A formalised, mainstream extremism was emerging that could be devastating in humiliating others and granting them “outsider status”, said Rasool, who had served as South Africa’s ambassador to the US.
“Unless we call it out, give it a name, we will not understand the phenomenon,” he said at an Interfaith Harmony Week breakfast, hosted by the Cape SA Jewish Board of Deputies.
“I think this is the era in which we live.”
Last month, blood was sprayed onto the Kalk Bay mosque in Cape Town and a holy book torn up. Vandals damaged property inside the mosque.
A few days before that, blood splatters and a pig snout were found outside a mosque in Simon’s Town. Muslims are not allowed to eat or touch pigs.
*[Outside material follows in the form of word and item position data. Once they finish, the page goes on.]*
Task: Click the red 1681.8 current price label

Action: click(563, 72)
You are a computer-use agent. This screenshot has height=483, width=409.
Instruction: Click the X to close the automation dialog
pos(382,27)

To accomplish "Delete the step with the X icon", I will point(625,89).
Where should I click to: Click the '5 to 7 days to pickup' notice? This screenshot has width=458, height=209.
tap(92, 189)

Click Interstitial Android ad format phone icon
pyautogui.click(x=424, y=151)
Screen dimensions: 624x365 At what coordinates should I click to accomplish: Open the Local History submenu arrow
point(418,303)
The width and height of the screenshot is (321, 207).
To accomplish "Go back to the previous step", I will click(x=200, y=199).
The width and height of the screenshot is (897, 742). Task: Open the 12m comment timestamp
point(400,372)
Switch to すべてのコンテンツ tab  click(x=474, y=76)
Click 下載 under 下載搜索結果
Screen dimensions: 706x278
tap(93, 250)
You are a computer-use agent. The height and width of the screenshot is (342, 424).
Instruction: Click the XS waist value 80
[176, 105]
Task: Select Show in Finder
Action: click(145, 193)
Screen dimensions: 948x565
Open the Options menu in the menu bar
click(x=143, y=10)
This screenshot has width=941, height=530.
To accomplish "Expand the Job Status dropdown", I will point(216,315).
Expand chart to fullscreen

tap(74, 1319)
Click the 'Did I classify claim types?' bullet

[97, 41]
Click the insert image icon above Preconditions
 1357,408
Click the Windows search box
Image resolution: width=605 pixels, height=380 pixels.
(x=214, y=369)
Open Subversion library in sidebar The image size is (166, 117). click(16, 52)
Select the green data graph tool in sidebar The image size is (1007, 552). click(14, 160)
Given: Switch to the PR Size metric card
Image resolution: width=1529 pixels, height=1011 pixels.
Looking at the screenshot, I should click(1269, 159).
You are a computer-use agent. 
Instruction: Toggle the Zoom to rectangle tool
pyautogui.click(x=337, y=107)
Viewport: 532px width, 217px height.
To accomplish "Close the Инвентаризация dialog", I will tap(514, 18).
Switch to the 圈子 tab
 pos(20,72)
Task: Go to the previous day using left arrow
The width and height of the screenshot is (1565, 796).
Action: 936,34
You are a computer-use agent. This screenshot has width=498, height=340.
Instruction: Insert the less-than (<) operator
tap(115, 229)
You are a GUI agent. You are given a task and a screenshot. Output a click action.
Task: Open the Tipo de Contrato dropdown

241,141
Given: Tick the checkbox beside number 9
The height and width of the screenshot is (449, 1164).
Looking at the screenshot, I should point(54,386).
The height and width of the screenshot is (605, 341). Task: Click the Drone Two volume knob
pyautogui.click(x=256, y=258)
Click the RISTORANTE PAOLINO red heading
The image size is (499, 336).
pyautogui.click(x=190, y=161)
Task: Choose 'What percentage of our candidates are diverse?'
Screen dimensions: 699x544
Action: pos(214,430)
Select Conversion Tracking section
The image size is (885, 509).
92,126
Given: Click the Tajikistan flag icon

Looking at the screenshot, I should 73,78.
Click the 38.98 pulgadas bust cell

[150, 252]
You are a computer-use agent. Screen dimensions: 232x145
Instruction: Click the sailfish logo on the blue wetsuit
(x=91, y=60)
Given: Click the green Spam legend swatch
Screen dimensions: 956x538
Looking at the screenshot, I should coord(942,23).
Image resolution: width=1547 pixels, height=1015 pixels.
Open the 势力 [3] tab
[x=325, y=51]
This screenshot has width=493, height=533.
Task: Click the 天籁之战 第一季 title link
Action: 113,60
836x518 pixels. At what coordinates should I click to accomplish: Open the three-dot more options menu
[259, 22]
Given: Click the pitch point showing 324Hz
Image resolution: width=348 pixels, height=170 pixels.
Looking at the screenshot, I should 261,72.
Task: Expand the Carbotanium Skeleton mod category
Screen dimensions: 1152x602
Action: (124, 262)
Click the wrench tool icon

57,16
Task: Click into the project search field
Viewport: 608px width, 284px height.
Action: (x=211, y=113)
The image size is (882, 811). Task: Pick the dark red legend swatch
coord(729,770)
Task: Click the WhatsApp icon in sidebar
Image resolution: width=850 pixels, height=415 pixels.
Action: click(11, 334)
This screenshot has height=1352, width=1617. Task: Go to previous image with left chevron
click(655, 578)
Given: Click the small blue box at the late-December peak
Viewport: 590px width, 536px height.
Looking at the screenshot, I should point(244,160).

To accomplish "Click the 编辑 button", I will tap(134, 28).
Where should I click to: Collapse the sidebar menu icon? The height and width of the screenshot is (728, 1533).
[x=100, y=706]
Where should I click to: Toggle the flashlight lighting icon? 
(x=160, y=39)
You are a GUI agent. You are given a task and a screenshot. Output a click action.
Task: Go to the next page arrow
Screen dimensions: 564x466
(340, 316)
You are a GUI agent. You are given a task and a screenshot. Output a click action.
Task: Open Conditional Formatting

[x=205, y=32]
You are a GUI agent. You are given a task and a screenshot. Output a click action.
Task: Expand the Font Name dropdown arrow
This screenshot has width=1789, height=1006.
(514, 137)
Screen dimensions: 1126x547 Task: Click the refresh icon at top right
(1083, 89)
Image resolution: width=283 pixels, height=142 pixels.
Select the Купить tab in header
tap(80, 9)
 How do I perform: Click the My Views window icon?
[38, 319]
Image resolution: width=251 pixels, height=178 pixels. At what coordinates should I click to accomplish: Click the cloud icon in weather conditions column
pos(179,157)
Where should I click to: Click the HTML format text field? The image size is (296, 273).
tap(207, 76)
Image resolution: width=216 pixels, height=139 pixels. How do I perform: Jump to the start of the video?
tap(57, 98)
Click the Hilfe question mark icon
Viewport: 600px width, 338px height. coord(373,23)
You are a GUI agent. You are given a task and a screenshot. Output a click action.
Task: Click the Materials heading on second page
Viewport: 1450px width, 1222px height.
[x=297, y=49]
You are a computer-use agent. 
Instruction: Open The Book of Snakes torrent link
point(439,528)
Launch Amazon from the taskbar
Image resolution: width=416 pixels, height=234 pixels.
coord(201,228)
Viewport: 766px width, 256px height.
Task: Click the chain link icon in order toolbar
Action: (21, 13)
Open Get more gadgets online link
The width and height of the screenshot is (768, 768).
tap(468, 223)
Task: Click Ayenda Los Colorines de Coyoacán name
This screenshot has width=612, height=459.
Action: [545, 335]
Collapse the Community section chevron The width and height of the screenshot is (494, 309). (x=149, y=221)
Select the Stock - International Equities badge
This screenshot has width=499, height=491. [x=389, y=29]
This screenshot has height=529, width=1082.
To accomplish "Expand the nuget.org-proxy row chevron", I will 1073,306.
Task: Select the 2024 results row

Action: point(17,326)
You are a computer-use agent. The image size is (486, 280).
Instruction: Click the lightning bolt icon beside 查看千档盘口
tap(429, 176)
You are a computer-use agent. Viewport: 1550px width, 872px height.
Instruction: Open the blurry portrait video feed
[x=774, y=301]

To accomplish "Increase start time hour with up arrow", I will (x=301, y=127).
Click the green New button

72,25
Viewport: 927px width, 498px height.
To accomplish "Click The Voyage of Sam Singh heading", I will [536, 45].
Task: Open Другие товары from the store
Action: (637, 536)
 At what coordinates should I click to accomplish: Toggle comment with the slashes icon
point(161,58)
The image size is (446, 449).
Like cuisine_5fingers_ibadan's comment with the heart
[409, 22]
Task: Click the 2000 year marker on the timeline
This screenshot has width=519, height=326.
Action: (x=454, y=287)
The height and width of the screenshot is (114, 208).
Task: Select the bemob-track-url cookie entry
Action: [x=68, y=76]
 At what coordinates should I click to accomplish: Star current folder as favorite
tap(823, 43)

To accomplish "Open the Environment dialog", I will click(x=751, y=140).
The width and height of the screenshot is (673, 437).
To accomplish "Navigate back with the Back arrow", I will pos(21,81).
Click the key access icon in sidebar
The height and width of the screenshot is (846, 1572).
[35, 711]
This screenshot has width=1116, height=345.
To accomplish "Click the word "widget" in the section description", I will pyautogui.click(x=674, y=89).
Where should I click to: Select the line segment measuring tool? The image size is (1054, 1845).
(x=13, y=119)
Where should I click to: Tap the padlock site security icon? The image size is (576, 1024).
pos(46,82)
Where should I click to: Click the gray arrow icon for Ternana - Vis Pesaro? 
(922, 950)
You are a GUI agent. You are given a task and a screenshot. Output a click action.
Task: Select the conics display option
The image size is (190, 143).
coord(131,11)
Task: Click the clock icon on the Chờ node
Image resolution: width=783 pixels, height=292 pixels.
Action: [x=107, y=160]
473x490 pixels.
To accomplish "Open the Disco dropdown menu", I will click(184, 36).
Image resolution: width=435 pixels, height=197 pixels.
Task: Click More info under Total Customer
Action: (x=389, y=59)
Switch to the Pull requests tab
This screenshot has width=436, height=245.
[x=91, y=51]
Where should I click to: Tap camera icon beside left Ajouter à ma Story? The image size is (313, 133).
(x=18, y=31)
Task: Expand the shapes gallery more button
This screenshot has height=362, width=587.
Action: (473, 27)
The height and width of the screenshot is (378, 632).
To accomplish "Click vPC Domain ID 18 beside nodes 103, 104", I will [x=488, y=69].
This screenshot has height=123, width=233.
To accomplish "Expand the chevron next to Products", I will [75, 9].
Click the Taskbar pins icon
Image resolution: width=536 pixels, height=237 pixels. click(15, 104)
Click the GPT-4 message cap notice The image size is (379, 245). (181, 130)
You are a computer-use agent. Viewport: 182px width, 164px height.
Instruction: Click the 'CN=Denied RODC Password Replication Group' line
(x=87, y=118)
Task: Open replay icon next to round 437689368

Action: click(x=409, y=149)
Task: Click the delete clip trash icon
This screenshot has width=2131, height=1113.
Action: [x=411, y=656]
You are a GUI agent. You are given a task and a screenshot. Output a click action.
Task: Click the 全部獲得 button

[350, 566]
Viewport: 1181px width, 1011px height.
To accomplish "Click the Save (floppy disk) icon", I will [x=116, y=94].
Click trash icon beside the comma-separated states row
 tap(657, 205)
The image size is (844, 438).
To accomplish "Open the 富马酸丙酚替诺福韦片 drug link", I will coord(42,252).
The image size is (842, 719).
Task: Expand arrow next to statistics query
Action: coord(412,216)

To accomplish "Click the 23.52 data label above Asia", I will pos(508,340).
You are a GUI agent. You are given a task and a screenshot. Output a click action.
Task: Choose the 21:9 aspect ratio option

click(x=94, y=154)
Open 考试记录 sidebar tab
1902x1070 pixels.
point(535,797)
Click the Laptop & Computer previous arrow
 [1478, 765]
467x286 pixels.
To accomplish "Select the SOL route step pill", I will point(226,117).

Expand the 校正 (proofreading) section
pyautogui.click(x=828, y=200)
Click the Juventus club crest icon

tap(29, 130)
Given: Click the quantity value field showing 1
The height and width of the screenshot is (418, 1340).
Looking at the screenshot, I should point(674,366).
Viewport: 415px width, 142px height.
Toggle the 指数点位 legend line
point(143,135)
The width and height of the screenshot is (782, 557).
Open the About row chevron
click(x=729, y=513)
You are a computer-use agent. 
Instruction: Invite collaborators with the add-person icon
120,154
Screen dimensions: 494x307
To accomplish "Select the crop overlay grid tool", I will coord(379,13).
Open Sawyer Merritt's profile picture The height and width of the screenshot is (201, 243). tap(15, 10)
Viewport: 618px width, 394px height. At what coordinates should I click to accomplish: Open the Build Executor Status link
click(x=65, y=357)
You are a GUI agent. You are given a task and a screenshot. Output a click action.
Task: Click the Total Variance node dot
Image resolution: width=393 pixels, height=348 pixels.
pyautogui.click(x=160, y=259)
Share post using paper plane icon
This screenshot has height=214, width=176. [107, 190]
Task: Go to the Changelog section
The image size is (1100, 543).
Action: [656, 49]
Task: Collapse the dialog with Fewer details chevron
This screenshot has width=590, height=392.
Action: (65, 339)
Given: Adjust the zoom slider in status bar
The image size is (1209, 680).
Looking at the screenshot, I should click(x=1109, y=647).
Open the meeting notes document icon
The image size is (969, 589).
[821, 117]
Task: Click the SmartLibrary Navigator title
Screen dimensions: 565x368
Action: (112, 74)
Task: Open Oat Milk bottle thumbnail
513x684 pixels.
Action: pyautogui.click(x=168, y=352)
He said the middle ground of religious communities had to find a way to “dramatise itself and find a militancy with which to speak”.
Older generations’ discrimination and ignorance
Different faiths had to move from comparing themselves to one another to collaborating.
“We have shared values at stake in a time of danger. It is not comfortable because if we speak about shared values, we cannot pick and choose our favourite one.”
Racism, homophobia, anti-semitism, xenophobia, islamophobia, sexism and misogyny should be tackled collectively, he said.
Rasool said religious groups needed to work on dealing with older generations’ discrimination and ignorance.
“The notion of us living in a time of danger is what makes the South African Constitution as valuable as what it is.”
Former Constitutional Court judge Albie Sachs said courts could not become interpreters of religious scripts. He echoed the importance of the Constitution as a document that protected everyone’s rights.
Sachs was asked to write the court judgment which made the country the fifth in the world to legally accept same-sex marriage. He recalled highlighting the connection between the sacred and the secular.
“Religion and religious belief is not simply something that has a meaning in private. It affects the nature and temper of the country, the fabric of society,” he said.
“But religious beliefs cannot dictate the fundamental rights of others.”